Stephen Barley

Stephen R. Barley is a Professor of Management Science and Engineering and the Co- Director of the Center for Work, Technology and Organization at Stanford's School of Engineering. He holds a AB in English from the College of William and Mary, an M.Ed from the Ohio State University and a Ph.D. in Organization Studies from the Massachusetts Institute of Technology. Prior to coming to Stanford in 1994, Barley served for ten years on the faculty of the School of Industrial and Labor Relations at Cornell University. He was editor of the Administrative Science Quarterly from 1993 to 1997 and the founding editor of the Stanford Social Innovation Review from 2002 to 2004. He is currently a Fellow at the Center for Advanced Study in the Behavioral Sciences.

Barley has written over fifty articles on the impact of new technologies on work, the organization of technical work and organizational culture. He edited a volume on technical work entitled Between Craft and Science: Technical Work in the United States published in 1997 by the Cornell University Press. In collaboration with Gideon Kunda of Tel Aviv University he authored Gurus, Hired Guns and Warm Bodies: Itinerant Experts in the Knowledge Economy, an ethnography of contingent work among engineers and software developers that was published by the Princeton University Press in 2004.

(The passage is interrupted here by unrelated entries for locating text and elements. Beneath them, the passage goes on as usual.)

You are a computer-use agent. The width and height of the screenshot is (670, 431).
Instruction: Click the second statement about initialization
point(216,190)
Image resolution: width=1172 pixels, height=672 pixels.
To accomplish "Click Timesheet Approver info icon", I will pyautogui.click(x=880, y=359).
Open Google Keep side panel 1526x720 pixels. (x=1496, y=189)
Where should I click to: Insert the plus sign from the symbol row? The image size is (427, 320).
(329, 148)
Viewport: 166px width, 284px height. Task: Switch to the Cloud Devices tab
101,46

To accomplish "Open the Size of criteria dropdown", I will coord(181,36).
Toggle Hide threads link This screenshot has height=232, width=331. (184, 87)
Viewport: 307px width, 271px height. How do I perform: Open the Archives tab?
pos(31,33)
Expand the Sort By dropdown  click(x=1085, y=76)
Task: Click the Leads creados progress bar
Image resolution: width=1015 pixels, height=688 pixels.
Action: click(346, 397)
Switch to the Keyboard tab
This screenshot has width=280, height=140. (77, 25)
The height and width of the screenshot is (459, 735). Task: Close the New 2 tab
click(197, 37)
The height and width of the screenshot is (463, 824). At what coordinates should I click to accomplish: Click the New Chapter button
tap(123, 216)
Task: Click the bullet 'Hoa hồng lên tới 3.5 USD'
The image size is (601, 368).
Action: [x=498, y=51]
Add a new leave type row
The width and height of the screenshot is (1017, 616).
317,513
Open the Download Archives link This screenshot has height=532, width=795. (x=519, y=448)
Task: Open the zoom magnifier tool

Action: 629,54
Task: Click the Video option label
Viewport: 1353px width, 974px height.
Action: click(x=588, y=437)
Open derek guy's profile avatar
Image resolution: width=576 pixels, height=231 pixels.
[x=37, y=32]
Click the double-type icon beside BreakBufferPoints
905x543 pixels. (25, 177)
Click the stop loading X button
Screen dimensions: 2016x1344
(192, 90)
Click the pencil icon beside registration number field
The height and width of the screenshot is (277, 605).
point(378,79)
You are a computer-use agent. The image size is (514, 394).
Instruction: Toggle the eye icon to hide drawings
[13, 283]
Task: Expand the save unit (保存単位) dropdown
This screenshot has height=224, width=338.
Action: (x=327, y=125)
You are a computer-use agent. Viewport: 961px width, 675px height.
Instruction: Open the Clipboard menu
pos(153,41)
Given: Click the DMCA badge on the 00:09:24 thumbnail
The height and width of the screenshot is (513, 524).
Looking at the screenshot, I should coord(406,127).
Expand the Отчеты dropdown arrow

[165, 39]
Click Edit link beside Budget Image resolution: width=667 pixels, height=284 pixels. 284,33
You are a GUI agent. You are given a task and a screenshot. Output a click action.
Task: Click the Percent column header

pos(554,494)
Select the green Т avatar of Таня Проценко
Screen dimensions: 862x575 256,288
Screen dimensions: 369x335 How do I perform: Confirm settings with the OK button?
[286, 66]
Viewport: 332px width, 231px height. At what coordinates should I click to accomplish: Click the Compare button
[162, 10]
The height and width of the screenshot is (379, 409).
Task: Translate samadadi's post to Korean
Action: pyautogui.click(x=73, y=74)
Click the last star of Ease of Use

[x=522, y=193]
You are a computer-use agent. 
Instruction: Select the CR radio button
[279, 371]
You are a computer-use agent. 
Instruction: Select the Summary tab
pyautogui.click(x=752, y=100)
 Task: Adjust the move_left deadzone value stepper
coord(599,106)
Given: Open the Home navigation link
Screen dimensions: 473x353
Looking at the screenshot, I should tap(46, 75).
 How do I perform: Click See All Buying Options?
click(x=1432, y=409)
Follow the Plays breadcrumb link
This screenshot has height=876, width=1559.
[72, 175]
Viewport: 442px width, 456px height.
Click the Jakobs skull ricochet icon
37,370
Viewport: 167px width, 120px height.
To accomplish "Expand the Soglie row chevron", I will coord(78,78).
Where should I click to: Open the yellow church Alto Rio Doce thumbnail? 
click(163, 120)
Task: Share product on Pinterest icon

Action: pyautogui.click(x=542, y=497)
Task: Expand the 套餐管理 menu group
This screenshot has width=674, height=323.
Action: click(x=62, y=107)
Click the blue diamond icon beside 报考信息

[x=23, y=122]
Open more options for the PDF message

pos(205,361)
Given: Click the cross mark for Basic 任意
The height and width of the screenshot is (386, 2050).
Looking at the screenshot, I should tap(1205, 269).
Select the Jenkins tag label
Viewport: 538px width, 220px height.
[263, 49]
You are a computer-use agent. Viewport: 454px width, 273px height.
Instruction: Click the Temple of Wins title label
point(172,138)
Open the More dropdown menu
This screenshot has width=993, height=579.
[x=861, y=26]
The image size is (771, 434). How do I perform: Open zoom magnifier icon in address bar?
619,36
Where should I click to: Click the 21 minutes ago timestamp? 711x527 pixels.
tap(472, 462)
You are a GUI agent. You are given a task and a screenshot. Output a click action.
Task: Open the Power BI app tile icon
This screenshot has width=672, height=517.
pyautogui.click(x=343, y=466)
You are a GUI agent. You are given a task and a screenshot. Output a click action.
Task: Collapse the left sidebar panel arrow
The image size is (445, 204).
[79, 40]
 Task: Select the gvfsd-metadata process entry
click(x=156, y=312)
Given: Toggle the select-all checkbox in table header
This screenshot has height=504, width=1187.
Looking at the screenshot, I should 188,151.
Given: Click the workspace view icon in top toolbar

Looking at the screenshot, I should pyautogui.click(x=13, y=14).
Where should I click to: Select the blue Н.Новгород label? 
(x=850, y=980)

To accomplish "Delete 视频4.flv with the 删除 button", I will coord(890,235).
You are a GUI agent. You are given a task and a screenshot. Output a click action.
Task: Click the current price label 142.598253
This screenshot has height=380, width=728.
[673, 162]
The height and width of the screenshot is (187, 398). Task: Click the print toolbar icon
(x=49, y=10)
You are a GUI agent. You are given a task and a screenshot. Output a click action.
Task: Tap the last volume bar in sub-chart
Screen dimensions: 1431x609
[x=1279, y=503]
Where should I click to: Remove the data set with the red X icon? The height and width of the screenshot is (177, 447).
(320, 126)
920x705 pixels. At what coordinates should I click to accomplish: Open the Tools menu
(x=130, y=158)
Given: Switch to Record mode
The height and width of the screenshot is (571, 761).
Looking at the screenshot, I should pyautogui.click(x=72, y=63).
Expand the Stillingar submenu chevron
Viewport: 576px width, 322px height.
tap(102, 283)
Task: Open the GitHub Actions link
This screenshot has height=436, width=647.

Barley has been the recipient the Academy of Management’s New Concept Award, was the Organization and Management Theory Division’s Distinguished Scholar in 2006 and is a Fellow of the Academy of Mangement. He was a member of the Board of Senior Scholars of the National Center for the Educational Quality of the Workforce and co-chaired National Research's committee on the changing occupational structure in the United States. The committee's report, The Changing Nature of Work, was published in 1999. Barley recently served on the National Research Council’s committee on the Information Technology Research and Development Ecosystem.

Barley teaches courses on technology and work, the management of R&D, social network analysis and ethnographic field methods. He is currently researching corporate power in the United States, the rhetorical history of telecommuting and how sophisticated mathematical modeling tools are altering the work of engineers who design automobiles.